The takeaway here is just don’t be too surprised about variation in notation; the fundamental ideas of context-free grammars don’t change.

Example

Earlier we saw a verbal description of C integer constants, which was not entirely unambiguous.

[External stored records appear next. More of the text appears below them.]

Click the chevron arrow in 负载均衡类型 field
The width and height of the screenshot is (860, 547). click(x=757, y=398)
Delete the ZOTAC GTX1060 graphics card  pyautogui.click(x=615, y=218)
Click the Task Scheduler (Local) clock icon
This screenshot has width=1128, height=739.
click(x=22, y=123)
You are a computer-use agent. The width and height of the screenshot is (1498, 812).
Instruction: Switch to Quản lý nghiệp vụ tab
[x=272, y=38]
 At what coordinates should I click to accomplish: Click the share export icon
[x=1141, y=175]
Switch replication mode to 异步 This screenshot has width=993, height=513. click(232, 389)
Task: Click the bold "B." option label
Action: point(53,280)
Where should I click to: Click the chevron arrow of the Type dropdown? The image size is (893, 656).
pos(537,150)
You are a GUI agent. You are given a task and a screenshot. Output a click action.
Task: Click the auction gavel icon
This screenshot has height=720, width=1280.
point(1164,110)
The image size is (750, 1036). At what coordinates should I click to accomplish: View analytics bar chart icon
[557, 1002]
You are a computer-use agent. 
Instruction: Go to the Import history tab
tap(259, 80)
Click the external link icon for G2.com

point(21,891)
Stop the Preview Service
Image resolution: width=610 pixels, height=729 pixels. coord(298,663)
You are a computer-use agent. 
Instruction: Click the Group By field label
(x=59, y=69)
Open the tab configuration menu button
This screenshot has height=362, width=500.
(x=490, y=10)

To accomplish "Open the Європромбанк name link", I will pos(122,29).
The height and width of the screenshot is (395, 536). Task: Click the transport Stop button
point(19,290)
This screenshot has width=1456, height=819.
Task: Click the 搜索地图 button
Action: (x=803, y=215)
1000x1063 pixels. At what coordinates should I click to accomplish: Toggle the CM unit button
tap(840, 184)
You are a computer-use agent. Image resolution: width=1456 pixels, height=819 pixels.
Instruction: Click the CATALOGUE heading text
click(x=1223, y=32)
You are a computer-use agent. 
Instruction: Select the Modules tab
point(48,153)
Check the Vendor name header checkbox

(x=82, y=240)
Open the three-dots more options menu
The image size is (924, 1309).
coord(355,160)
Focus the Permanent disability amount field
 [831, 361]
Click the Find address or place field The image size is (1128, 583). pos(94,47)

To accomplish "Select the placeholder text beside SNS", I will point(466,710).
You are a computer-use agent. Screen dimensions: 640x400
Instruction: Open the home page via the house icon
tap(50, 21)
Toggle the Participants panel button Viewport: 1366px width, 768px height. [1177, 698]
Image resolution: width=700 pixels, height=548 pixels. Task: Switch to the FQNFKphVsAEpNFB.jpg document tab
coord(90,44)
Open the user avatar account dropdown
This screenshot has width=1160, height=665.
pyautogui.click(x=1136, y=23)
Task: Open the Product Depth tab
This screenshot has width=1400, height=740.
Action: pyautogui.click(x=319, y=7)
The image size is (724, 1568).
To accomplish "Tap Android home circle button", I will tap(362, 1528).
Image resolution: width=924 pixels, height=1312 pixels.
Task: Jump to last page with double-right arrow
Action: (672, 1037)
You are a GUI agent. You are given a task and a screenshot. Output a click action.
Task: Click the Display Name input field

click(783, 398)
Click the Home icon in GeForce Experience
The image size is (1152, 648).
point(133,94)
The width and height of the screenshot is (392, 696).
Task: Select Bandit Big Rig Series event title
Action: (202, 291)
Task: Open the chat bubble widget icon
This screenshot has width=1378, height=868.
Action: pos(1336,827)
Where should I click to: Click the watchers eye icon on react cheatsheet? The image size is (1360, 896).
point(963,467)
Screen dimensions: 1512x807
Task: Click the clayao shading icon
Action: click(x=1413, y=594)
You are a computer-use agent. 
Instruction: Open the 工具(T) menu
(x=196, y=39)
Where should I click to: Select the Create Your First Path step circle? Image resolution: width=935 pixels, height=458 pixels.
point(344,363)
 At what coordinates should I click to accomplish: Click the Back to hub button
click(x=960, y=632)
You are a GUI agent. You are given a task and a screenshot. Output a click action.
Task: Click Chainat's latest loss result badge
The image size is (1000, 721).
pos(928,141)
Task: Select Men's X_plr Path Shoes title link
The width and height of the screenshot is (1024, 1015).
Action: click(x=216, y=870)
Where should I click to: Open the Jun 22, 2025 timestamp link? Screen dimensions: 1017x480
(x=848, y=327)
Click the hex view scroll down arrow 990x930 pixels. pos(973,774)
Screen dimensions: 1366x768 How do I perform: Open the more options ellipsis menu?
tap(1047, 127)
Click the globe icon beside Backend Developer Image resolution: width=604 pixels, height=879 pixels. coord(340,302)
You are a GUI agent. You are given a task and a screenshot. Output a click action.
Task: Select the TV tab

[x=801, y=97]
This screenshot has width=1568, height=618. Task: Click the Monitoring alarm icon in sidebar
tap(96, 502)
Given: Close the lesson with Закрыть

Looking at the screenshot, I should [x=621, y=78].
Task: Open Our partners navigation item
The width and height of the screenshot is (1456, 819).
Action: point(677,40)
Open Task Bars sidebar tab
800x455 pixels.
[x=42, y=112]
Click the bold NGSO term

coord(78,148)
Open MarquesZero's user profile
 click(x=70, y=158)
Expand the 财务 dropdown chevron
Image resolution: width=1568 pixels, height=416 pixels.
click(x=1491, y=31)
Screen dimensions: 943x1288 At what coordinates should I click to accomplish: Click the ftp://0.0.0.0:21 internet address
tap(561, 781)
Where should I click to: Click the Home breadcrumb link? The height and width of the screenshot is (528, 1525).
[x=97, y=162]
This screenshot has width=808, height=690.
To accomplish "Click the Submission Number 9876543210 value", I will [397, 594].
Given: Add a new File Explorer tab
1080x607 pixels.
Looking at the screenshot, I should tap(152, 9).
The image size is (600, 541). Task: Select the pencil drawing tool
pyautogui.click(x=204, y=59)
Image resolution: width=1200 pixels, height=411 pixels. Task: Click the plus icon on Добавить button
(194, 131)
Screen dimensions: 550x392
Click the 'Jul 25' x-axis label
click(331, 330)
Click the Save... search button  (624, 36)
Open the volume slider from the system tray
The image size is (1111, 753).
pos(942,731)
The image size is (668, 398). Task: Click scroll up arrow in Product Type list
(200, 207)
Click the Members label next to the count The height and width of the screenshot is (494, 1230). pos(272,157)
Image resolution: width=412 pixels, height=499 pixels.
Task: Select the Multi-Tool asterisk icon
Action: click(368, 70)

By the time of the C99 standard, the designers of C had switched to using a grammar notation, to be completely clear and unambiguous. (They could have used regular expressions, but since they were using grammars elsewhere in the specification, and grammars can do anything a regular expression can do, they chose to do this part using grammars as well.) Integer constants in C99

More CFG Examples

Example

\[ \{\ 1^n0^n \ |\ n \geq 0\ \} \] \[ \begin{array}{lrl} S&\to&\epsilon\ |\ 1S0\\ \end{array} \]

Example

\[ \{\ a^nb^nc^md^m \ |\ n,m \geq 0\ \} \] \[ \begin{array}{lrl} S&\to&XY\\ X&\to&\epsilon\ |\ aXb\\ Y&\to&\epsilon\ |\ cYd\\ \end{array} \]

Example

\[ \{\ a^{n+m}b^nc^m \ |\ n,m \geq 0\ \} \] \[ \begin{array}{lrl} S&\to&X\ |\ aSc\\ X&\to&\epsilon\ |\ aXb\\ \end{array} \]

Example

\[ \{\ w\in\{a,b\}^*\ |\ w\mathrm{~has~odd~length~and~middle~}a\ \} \] \[ \begin{array}{lrl} S&\to&a\ |\ aSa\ |\ bSb\ |\ aSb\ |\ bSa\\ \end{array} \]

Example

\[ \{\ w\in\{a,b\}^*\ |\ w\mathrm{~has~odd~length}\ \} \] \[ \begin{array}{lrl} S&\to&a\ |\ b\ |\ aSa\ |\ bSb\ |\ aSb\ |\ bSa\\ \end{array} \]

Example

\[ \{\ w\in\{a,b\}^*\ |\ w\mathrm{~has~even~length}\ \} \] \[ \begin{array}{lrl} S&\to&\epsilon\ |\ aSa\ |\ bSb\ |\ aSb\ |\ bSa\\ \end{array} \]